Stored data
● ● ●

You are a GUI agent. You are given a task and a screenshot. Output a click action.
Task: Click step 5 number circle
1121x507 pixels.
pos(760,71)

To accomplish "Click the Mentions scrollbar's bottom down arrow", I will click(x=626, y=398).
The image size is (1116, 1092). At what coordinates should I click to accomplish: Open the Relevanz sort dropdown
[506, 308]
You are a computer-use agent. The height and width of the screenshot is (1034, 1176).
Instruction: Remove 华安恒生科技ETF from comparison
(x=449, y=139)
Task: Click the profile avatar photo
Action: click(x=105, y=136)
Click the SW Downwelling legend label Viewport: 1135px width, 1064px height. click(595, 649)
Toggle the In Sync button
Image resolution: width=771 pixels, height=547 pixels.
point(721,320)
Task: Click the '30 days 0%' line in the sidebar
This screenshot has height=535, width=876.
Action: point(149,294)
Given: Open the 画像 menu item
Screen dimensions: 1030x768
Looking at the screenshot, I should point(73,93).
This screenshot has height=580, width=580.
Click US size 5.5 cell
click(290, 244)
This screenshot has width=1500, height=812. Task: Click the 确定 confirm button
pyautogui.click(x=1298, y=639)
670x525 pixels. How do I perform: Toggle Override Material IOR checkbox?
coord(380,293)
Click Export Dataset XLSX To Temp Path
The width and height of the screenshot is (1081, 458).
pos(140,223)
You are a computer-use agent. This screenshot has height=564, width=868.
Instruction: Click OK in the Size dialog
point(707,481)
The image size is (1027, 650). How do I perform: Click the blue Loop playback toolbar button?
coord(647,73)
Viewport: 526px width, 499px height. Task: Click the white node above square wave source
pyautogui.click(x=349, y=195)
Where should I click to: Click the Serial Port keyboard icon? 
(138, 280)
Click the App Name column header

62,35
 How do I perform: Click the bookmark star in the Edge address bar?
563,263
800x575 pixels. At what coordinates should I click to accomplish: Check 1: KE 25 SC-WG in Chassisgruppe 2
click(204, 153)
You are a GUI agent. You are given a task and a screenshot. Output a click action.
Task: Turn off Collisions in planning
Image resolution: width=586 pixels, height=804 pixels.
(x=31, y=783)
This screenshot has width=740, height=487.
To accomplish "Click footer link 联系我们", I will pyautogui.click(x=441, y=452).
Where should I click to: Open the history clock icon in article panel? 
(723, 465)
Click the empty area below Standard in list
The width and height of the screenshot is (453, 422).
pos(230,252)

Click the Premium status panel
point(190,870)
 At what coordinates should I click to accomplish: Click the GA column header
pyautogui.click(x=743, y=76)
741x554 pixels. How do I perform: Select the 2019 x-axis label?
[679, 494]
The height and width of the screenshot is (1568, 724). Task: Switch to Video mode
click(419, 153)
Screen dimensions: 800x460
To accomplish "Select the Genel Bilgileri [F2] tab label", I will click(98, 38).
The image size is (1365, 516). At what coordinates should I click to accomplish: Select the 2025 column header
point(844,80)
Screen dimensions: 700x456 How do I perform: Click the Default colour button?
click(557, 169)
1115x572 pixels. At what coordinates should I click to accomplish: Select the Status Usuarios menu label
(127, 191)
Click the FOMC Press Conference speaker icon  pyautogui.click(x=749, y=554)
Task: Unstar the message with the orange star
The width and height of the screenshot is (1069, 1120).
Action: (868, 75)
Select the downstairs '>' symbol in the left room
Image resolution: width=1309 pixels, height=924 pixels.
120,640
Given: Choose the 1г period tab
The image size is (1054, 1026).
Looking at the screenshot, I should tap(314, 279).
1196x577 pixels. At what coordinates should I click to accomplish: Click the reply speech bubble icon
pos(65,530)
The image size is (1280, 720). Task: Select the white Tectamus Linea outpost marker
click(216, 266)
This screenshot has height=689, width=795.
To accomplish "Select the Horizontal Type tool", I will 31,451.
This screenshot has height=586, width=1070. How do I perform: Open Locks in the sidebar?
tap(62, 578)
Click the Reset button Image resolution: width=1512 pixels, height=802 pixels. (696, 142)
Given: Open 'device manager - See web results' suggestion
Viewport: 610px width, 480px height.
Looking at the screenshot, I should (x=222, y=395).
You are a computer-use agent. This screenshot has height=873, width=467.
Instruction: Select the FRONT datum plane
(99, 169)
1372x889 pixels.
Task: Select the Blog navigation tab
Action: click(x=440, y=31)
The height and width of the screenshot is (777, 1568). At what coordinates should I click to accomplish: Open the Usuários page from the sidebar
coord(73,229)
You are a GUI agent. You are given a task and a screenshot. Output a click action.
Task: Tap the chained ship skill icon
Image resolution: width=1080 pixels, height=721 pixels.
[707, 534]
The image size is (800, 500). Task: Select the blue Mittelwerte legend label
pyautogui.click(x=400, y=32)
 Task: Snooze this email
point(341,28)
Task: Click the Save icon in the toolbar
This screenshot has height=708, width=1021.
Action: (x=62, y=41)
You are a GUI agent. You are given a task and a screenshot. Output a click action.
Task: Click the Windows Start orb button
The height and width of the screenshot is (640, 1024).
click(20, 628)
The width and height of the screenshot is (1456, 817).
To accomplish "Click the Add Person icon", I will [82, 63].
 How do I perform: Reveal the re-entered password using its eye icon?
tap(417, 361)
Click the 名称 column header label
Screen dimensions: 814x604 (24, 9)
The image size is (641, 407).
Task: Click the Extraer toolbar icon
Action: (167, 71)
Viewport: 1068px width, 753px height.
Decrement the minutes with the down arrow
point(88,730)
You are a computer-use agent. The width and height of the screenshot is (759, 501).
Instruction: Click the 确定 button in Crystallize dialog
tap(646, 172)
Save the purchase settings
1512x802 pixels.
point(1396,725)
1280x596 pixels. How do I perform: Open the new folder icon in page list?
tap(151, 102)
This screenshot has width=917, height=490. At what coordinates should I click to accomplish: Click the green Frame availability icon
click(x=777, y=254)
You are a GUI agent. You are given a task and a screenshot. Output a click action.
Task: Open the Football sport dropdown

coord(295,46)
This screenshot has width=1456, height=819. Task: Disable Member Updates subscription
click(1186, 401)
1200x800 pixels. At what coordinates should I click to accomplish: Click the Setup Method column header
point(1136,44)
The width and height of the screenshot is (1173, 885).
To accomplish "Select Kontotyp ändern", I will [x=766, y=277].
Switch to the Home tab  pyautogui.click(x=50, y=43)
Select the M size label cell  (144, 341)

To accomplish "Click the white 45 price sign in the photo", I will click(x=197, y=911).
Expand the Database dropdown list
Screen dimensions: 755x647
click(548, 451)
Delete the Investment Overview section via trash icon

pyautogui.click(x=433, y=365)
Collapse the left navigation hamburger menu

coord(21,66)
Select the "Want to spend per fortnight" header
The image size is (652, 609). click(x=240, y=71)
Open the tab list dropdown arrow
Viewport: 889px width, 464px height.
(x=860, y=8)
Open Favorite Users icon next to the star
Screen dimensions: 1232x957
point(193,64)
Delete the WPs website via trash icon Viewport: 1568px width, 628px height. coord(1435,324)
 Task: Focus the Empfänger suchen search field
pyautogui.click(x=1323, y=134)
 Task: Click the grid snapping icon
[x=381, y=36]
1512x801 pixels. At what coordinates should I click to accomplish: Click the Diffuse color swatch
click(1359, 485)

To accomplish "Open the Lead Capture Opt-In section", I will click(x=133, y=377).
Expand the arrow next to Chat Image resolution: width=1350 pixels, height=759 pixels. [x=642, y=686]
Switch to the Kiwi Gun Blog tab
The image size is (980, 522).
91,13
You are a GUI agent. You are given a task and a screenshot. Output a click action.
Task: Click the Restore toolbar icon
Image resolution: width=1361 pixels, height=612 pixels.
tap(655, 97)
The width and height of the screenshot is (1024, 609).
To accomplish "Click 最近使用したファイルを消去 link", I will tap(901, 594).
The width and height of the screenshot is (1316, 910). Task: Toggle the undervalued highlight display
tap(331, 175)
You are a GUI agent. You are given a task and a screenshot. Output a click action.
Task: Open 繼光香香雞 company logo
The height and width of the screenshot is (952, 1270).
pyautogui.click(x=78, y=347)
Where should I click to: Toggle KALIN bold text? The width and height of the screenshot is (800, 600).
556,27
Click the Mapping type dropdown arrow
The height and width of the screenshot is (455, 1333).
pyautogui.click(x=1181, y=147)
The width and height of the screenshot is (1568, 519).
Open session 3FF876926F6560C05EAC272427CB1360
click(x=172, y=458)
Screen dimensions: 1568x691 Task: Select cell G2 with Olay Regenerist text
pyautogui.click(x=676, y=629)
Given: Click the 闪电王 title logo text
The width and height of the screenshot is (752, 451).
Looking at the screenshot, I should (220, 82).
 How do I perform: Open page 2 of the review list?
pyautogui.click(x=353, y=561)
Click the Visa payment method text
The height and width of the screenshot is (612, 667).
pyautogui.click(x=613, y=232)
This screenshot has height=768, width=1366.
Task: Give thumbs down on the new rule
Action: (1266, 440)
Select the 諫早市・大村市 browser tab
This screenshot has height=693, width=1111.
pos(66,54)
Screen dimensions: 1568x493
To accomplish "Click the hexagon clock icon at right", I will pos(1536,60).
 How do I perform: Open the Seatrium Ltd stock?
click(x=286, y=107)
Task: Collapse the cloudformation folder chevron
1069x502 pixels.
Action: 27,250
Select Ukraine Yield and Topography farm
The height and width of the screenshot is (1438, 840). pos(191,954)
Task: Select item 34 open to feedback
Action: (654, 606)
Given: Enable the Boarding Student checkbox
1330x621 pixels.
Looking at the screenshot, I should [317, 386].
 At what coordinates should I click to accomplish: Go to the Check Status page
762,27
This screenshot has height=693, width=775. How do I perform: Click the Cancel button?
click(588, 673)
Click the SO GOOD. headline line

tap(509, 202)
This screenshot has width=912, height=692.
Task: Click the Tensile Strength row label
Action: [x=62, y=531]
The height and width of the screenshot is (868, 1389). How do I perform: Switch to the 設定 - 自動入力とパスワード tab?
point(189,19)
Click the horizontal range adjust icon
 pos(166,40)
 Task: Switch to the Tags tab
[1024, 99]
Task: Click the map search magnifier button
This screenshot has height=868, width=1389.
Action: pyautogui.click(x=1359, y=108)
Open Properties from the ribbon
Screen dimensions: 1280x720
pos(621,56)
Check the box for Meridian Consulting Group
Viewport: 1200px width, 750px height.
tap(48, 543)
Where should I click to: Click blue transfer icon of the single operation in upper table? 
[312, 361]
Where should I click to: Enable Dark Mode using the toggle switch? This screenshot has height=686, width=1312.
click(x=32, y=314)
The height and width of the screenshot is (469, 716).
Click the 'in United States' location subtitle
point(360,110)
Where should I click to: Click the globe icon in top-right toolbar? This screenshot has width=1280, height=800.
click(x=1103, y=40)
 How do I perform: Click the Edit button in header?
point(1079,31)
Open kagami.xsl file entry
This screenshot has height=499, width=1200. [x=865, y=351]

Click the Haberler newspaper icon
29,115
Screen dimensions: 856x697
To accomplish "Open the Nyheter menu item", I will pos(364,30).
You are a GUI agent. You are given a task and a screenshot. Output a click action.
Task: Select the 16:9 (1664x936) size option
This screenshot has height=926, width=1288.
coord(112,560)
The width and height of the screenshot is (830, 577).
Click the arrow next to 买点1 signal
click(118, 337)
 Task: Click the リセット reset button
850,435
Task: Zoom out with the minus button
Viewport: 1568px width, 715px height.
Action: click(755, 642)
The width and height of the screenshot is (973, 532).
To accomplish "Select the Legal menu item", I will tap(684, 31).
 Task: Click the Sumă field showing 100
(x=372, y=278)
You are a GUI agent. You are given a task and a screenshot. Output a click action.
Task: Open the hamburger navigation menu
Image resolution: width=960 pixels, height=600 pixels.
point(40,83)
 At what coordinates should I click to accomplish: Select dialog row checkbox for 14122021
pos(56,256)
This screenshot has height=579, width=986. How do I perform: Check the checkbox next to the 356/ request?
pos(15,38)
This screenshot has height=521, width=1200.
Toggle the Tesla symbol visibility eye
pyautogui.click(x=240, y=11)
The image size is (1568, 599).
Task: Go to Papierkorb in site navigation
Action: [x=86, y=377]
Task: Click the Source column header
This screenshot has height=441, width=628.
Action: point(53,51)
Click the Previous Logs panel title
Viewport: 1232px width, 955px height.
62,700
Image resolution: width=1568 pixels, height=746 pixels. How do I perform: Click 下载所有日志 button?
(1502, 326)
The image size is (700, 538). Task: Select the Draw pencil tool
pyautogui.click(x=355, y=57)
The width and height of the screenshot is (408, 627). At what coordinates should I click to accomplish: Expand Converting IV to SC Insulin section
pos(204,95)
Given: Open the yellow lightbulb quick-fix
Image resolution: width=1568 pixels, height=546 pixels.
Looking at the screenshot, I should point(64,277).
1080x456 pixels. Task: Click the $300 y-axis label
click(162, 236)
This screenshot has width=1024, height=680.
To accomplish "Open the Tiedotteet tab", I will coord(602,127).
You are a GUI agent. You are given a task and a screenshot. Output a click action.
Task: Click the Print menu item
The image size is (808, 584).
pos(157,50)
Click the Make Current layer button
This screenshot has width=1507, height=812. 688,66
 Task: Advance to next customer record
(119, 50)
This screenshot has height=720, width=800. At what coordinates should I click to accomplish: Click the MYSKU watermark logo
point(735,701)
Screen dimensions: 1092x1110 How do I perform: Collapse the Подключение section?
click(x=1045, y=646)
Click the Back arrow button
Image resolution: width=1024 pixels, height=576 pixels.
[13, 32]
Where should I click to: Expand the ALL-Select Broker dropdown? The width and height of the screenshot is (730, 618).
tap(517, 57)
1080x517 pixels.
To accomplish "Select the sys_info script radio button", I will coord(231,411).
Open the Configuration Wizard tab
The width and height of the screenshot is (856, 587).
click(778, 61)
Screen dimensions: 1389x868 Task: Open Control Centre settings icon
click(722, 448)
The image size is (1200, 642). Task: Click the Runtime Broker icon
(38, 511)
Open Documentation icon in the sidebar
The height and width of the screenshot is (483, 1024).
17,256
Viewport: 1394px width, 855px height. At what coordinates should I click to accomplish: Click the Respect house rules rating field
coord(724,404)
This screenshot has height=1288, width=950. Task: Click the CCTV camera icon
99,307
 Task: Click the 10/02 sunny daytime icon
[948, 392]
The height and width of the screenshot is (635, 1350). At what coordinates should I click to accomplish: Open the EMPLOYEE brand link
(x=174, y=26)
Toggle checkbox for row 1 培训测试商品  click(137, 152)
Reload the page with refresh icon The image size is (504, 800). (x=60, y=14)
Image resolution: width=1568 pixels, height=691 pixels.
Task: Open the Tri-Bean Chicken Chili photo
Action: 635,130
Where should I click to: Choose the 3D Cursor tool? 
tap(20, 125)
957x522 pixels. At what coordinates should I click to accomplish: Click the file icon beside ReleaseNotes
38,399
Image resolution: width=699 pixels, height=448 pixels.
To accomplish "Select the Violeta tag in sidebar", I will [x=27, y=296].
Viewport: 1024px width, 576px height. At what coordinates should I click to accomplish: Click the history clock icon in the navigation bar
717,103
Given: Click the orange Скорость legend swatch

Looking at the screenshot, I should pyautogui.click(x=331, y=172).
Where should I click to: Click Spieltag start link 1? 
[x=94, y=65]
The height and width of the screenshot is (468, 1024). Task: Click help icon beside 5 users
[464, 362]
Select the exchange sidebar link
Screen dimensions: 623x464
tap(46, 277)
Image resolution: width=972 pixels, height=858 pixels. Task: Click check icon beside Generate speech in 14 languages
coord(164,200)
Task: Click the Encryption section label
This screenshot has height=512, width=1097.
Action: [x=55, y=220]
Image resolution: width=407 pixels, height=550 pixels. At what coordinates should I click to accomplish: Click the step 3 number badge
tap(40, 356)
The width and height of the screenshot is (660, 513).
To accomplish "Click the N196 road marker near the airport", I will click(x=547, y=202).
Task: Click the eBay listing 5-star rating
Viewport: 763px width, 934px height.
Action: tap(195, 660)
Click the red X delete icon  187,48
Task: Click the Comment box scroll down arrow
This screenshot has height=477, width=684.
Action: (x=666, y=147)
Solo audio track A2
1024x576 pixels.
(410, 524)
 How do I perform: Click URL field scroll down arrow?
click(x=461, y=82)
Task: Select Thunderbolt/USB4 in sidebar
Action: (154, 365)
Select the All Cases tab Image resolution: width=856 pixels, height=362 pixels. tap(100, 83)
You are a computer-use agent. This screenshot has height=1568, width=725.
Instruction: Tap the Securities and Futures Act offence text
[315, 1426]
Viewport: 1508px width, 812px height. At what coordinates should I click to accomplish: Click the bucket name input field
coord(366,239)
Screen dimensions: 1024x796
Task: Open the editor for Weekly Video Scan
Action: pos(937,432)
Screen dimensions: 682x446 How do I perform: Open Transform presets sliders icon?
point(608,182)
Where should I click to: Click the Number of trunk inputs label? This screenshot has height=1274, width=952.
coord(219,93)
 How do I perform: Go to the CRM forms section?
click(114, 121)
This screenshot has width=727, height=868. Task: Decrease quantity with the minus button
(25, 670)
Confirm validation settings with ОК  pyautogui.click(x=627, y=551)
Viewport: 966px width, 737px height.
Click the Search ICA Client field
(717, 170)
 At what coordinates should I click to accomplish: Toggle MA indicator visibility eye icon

● ● ●

- _Aim of the task_
Among the entries, find each line that includes the string "computer" and copy it.

- _Output_
You are a computer-use agent. The height and width of the screenshot is (1034, 1176).
You are a computer-use agent. This screenshot has height=564, width=868.
You are a computer-use agent. This screenshot has height=873, width=467.
You are a computer-use agent. The width and height of the screenshot is (759, 501).
You are a computer-use agent. This screenshot has height=1568, width=725.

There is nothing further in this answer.